DATA EXTRACT Block Start
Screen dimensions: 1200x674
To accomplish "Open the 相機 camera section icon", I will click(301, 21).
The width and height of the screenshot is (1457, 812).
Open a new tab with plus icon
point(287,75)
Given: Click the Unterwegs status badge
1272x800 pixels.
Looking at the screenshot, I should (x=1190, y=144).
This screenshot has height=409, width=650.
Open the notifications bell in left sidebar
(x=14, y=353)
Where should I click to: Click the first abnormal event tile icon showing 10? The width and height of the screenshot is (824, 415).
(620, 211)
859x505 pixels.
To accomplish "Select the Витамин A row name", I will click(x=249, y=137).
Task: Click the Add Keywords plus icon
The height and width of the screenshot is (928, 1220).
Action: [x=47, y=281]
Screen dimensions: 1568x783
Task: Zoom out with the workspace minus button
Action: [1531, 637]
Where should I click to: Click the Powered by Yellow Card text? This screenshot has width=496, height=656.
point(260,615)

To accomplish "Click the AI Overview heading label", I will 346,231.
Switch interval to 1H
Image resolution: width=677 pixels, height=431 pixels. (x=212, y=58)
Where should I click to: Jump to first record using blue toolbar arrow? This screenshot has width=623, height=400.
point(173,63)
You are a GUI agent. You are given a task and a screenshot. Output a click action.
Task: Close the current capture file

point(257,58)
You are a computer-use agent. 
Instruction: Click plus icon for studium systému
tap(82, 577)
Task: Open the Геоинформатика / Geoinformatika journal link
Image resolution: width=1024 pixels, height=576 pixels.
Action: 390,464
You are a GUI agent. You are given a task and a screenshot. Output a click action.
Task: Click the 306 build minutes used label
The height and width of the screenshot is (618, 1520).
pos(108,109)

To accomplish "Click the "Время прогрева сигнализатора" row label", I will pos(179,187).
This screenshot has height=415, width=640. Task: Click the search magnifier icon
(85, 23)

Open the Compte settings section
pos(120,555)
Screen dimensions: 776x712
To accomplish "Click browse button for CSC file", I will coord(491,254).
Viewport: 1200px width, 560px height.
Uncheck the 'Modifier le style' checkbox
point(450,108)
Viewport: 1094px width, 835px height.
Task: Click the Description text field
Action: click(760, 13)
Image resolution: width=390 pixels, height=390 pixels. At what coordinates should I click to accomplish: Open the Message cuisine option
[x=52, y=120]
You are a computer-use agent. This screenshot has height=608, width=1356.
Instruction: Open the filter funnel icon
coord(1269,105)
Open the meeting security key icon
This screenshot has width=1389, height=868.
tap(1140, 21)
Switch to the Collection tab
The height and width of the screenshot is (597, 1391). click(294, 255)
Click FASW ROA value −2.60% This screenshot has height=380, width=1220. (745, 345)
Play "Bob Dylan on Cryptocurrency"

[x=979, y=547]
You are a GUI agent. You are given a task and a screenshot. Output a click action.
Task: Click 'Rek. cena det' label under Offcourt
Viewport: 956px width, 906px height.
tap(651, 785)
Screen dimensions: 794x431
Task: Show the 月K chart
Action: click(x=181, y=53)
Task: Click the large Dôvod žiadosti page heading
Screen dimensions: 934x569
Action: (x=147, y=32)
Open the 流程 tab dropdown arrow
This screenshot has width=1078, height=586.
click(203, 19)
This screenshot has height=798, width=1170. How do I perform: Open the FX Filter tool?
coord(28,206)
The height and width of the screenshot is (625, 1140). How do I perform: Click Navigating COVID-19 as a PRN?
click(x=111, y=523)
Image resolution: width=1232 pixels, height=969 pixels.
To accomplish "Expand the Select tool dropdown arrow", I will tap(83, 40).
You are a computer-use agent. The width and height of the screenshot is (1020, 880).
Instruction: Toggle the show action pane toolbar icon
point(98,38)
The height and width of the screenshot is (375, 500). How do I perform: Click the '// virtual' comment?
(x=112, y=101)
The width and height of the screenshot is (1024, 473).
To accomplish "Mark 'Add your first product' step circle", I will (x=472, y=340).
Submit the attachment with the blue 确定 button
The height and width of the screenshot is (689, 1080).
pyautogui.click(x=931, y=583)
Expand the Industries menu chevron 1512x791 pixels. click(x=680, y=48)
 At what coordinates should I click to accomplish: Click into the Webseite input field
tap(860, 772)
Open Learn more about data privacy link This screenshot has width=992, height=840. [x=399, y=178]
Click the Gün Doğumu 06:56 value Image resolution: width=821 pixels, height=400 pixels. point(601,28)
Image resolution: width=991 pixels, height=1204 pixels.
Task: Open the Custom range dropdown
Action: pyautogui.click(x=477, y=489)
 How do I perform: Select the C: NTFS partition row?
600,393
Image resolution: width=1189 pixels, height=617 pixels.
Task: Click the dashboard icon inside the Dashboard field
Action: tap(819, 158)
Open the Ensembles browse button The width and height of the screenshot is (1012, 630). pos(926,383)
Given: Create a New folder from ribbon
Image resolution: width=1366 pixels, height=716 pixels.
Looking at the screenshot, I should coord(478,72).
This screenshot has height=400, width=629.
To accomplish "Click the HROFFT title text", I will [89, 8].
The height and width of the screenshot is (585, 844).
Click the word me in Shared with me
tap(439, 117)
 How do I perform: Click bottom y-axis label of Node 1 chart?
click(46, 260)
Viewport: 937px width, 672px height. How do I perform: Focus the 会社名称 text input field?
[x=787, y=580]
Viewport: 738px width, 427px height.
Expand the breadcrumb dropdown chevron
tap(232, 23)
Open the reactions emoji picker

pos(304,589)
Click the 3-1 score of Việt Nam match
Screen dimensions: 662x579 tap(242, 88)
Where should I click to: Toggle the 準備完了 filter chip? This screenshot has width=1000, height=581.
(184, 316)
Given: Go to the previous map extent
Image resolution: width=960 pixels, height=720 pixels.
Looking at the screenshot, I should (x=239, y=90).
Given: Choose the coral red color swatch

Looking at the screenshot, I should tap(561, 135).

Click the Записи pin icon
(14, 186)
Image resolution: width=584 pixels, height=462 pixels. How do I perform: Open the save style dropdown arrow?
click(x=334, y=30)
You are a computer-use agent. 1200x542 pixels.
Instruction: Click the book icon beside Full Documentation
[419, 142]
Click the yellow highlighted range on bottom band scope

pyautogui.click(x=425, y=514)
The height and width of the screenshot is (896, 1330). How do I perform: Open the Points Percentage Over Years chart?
DATA EXTRACT Block End
:: TASK ::
Copy out the entries exactly. Begin at the first line and end with the line that has "Given: Click the Unterwegs status badge".

:: REPLY ::
Screen dimensions: 1200x674
To accomplish "Open the 相機 camera section icon", I will click(301, 21).
The width and height of the screenshot is (1457, 812).
Open a new tab with plus icon
point(287,75)
Given: Click the Unterwegs status badge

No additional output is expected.